# Task to complete:
Render the items below as a Markdown table with the columns Row and Text, from the first line of the items up to and including the line with "point(49,12)". Number each line and leave out blank lines.

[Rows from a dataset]

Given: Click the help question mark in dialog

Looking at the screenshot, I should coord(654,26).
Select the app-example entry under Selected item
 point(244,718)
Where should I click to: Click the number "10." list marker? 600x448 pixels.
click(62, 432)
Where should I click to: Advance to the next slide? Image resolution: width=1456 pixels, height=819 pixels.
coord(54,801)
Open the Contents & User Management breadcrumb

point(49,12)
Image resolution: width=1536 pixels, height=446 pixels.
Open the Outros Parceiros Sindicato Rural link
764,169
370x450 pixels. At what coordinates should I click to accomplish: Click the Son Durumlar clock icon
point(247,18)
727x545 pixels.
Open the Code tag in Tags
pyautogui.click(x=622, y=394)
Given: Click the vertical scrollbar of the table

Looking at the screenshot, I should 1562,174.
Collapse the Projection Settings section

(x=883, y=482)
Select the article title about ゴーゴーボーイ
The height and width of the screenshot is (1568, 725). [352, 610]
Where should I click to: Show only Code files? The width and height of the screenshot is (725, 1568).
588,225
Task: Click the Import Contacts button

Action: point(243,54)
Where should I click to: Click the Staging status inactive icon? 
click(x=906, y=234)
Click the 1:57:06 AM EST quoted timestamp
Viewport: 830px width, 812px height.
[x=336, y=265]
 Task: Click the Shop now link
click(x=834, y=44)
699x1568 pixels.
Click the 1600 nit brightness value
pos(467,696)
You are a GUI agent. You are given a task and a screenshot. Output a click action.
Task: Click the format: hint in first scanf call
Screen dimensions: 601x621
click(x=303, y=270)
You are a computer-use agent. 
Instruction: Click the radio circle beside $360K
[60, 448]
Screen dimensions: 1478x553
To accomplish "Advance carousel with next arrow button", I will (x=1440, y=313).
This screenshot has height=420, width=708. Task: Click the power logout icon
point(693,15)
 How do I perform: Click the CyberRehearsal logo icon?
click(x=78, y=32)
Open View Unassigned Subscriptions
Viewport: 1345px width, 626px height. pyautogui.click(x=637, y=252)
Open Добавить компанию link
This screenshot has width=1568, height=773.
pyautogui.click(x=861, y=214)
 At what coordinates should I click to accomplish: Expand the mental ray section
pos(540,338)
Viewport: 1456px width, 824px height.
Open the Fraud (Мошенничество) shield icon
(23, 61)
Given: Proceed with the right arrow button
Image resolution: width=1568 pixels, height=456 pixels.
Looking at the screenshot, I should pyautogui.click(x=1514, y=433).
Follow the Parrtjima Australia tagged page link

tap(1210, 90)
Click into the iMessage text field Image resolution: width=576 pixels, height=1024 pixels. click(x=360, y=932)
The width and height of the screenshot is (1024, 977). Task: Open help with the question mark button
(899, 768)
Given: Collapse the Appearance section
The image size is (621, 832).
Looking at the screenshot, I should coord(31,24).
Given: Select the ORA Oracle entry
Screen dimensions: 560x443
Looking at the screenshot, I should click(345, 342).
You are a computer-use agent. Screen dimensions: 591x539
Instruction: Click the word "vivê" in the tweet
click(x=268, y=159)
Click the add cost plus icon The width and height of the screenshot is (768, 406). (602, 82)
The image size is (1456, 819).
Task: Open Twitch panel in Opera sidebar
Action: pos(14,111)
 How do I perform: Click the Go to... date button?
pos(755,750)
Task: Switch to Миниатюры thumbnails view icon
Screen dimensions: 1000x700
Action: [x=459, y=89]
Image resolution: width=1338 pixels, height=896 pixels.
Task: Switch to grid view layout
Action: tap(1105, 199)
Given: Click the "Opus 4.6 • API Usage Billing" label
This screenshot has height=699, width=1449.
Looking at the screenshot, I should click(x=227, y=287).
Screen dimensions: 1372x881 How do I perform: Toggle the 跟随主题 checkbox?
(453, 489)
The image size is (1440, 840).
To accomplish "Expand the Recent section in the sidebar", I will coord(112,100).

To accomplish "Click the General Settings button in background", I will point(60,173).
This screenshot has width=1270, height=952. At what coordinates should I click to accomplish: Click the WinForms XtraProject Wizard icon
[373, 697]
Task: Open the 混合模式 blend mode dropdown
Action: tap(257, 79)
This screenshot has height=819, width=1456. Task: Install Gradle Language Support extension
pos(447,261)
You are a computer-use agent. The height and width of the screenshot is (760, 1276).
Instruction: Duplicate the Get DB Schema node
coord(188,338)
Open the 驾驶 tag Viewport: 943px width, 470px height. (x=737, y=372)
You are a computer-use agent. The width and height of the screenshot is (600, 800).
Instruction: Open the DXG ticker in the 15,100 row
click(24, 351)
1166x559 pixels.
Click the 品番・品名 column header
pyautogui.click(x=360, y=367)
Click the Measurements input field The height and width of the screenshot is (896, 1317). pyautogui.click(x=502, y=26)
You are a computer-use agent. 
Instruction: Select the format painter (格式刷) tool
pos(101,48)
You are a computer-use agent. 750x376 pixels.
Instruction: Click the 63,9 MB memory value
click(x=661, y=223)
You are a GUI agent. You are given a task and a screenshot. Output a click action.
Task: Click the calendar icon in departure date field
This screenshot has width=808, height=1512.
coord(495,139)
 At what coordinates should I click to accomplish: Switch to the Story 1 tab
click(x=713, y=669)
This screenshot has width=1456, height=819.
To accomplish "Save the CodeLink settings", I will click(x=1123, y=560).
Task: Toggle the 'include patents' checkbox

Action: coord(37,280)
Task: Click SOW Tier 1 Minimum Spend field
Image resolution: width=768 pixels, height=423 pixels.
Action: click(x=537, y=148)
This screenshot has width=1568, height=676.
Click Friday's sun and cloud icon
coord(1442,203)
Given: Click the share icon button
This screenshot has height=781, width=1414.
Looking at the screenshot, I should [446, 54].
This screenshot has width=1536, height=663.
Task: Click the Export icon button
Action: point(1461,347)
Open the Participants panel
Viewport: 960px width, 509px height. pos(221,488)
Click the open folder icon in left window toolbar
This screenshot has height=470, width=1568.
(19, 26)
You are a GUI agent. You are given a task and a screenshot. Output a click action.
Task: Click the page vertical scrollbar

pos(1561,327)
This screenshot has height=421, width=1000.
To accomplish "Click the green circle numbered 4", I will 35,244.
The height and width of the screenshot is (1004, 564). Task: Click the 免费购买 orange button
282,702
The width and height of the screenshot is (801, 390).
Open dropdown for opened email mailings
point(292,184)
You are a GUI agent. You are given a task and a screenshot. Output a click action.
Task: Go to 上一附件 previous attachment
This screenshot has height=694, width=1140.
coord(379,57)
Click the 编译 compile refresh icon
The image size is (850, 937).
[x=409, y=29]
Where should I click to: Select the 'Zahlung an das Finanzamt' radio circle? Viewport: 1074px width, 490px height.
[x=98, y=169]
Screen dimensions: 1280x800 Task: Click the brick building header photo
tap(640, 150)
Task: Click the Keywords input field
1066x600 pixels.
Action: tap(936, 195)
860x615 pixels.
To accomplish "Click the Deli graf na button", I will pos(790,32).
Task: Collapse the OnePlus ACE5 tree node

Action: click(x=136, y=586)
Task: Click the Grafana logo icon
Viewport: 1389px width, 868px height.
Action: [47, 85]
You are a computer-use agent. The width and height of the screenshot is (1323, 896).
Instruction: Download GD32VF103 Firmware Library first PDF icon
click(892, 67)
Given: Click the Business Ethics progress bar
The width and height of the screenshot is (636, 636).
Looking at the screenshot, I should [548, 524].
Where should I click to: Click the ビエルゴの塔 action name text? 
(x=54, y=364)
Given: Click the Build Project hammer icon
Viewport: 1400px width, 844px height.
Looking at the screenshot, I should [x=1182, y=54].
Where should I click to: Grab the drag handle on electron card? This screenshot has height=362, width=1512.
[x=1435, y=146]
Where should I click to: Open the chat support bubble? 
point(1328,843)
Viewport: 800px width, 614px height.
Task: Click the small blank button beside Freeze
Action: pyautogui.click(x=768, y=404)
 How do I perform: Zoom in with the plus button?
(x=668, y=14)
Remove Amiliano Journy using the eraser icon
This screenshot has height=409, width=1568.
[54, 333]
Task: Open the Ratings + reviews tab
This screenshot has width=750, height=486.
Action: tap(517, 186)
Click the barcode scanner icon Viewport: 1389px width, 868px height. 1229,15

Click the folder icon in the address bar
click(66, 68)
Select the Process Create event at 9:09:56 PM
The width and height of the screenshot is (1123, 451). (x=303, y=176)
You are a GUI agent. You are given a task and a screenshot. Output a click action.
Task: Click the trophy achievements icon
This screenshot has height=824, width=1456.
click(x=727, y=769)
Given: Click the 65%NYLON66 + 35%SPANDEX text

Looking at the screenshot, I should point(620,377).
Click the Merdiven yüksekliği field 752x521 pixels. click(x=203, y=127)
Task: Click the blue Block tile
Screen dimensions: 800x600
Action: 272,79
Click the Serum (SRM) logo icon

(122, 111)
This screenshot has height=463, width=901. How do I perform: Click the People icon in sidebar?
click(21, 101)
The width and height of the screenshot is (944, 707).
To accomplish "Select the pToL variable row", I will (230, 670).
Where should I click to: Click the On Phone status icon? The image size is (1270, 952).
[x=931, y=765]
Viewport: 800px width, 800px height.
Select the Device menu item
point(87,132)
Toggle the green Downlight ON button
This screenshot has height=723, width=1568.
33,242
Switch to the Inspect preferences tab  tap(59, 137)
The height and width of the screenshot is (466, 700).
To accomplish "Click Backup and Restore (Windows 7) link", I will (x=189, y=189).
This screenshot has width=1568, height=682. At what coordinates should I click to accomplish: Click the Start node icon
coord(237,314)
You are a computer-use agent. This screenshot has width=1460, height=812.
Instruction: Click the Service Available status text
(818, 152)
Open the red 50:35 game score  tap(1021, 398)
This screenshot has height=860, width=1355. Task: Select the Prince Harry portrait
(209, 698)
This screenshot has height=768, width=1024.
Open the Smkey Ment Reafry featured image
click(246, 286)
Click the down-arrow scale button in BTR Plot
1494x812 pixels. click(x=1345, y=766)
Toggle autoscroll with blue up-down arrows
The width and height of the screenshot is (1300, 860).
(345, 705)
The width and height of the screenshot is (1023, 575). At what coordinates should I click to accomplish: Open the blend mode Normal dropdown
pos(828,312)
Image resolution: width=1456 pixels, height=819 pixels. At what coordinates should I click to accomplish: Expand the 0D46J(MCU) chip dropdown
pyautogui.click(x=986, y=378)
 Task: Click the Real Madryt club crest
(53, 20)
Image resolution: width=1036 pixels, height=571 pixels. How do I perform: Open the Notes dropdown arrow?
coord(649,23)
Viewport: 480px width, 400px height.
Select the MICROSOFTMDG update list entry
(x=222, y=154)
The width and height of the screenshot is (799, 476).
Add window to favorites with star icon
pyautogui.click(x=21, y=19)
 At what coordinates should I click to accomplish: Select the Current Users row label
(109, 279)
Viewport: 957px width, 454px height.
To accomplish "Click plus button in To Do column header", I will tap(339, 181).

# Response:
| Row | Text |
|---|---|
| 1 | Given: Click the help question mark in dialog |
| 2 | Looking at the screenshot, I should coord(654,26). |
| 3 | Select the app-example entry under Selected item |
| 4 |  point(244,718) |
| 5 | Where should I click to: Click the number "10." list marker? 600x448 pixels. |
| 6 | click(62, 432) |
| 7 | Where should I click to: Advance to the next slide? Image resolution: width=1456 pixels, height=819 pixels. |
| 8 | coord(54,801) |
| 9 | Open the Contents & User Management breadcrumb |
| 10 | point(49,12) |